Tunicates, such as sea squirts, are the closest relatives to vertebrates. Most of these marine organisms become sessile — unable to move themselves – when their free-swimming larvae turn into sedentary adults. Appendicularian tunicates, however, do not undergo this transformation and swim freely throughout their lives. The origin of sessility within tunicates and how this relates to appendicularians is the source of much debate. In this week’s issue, Cristian Cañestro and his colleagues offer a fresh perspective on the evolution of tunicates. The researchers focused on heart development in appendicularians and found that their cardiopharyngeal gene regulatory network has been ‘deconstructed’ by massive gene losses. This deconstruction, the team suggests, has contributed to the loss of features that characterized a sessile lifestyle present in the ancestral tunicate. This deconstruction can be connected to evolutionary adaptations that helped appendicularians transition from a sessile to a free-living lifestyle upon the innovation of the ‘house’, a jelly filtration device that characterizes this group of organisms, as shown on the cover.

Soft robots have garnered significant attention in recent years, thanks to their ability to carry out a range of complex tasks such as gripping, crawling or swimming. But making these soft actuators remains a relatively tedious task. In this week’s issue, P.-T. Brun and his colleagues report a bubble-based method for making a variety of actuators based on elastic polymers. Liquid elastomer is first injected into a mould followed by air. This forms an elongated bubble that rises by gravity and sculpts the internal void of the actuator. By varying the template and flow process, various complex architectures are possible, such as artificial muscles and grippers (pictured on the cover).

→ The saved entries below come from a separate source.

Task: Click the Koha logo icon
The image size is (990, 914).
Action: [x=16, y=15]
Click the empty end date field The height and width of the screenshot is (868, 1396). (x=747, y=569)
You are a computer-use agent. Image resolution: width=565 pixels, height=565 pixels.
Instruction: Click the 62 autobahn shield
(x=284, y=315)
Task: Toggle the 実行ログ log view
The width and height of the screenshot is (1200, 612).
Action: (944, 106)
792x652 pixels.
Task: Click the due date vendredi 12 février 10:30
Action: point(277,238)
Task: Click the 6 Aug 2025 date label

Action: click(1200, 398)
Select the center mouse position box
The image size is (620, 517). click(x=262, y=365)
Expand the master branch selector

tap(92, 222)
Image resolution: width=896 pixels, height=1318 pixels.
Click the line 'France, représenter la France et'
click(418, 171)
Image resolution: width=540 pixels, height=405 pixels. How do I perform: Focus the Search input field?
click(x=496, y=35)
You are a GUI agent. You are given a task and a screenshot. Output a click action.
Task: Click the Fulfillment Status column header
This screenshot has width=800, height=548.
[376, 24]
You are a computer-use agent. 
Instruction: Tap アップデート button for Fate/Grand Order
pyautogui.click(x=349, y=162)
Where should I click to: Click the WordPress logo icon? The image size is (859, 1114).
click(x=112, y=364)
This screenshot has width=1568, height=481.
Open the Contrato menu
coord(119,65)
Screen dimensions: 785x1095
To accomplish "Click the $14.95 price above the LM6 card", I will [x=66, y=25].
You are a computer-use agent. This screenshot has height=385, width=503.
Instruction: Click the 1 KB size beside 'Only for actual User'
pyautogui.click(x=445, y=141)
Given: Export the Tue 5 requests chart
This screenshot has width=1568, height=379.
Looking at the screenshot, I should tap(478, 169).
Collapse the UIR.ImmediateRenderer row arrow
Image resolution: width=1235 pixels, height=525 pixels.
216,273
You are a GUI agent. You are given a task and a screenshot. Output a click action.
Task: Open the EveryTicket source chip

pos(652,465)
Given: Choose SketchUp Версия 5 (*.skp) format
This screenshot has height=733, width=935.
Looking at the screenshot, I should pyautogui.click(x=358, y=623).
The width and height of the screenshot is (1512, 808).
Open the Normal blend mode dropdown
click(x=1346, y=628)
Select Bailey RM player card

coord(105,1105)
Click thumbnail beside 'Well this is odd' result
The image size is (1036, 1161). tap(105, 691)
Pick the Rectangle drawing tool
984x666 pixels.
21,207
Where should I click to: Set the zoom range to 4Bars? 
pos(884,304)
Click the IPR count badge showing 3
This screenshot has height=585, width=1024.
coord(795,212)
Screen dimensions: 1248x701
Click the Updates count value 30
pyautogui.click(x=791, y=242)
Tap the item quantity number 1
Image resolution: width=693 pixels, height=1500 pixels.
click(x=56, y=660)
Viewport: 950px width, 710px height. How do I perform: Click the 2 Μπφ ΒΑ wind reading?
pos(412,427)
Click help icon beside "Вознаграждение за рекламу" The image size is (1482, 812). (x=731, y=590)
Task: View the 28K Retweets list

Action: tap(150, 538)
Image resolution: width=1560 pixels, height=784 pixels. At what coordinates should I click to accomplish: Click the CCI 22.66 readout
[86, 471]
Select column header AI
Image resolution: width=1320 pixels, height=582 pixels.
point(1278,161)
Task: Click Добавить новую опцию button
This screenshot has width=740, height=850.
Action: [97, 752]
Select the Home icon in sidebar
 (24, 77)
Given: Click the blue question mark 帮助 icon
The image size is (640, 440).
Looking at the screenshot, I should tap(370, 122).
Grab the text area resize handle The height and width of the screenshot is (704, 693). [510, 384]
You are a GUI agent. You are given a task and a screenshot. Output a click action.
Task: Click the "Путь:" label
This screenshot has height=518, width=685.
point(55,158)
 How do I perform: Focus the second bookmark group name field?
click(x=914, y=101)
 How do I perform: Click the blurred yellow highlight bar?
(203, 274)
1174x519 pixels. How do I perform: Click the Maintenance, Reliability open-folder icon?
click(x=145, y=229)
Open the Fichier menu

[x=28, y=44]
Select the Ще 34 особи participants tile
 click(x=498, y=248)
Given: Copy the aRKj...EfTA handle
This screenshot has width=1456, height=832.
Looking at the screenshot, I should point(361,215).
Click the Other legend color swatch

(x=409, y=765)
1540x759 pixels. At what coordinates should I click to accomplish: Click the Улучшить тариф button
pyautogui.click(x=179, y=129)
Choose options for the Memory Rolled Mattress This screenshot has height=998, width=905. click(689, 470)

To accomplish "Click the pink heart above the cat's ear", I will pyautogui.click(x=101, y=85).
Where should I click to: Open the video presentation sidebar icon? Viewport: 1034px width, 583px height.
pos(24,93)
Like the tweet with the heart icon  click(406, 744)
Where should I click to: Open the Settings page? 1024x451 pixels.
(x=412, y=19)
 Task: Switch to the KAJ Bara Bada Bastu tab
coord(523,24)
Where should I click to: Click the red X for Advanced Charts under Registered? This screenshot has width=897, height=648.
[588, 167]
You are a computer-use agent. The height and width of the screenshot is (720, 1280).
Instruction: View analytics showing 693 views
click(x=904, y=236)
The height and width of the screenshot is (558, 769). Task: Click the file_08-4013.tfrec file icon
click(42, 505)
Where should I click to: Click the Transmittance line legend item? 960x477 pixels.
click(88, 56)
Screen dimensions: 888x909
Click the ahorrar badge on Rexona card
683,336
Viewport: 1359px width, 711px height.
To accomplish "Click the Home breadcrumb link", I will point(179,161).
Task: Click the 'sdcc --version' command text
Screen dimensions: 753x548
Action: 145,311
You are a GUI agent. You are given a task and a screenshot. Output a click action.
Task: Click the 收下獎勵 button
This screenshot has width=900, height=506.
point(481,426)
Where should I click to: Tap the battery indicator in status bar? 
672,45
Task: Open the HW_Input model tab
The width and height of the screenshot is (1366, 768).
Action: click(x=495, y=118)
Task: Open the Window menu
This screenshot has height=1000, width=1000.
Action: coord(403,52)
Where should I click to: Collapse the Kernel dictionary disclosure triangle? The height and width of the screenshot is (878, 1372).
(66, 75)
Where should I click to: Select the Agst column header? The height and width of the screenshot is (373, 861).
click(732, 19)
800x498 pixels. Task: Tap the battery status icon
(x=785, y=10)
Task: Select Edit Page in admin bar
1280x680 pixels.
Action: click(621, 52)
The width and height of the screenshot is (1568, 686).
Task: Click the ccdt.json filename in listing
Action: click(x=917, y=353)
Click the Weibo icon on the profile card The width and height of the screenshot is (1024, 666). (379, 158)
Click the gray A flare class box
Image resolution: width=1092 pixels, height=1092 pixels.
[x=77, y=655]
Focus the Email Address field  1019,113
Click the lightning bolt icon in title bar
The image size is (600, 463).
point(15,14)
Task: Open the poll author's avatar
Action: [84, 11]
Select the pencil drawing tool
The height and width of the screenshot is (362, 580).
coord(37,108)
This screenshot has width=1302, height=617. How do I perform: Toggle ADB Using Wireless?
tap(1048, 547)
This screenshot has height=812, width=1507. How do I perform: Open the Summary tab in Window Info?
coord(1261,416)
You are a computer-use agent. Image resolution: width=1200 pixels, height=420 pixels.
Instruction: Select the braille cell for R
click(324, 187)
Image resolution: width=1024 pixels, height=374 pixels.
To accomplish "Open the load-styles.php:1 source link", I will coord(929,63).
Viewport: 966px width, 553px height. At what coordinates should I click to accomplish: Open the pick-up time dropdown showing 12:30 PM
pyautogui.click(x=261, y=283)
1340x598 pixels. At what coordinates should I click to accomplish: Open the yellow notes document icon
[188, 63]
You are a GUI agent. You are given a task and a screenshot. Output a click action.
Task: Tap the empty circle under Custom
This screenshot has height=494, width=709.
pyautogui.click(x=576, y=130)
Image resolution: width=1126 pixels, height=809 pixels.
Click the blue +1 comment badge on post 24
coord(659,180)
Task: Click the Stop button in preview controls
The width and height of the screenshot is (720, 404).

The cover shows a humpback whale lunge-feeding off Vancouver Island, British Columbia, Canada. Baleen whales such as this consume vast quantities of prey, but finding out exactly how much has proved to be difficult. In this week’s issue, Matthew Savoca and his colleagues use a combination of tracking whale locations and acoustic measurements of prey density to show that consumption of prey is several times larger than previous estimates have suggested. The researchers also calculate that pre-whaling populations in the Southern Ocean consumed 430 million tonnes of Antarctic krill per year, which suggests that whales could accelerate the recycling of nutrients to a degree that might support a radically different ecosystem under higher whale populations.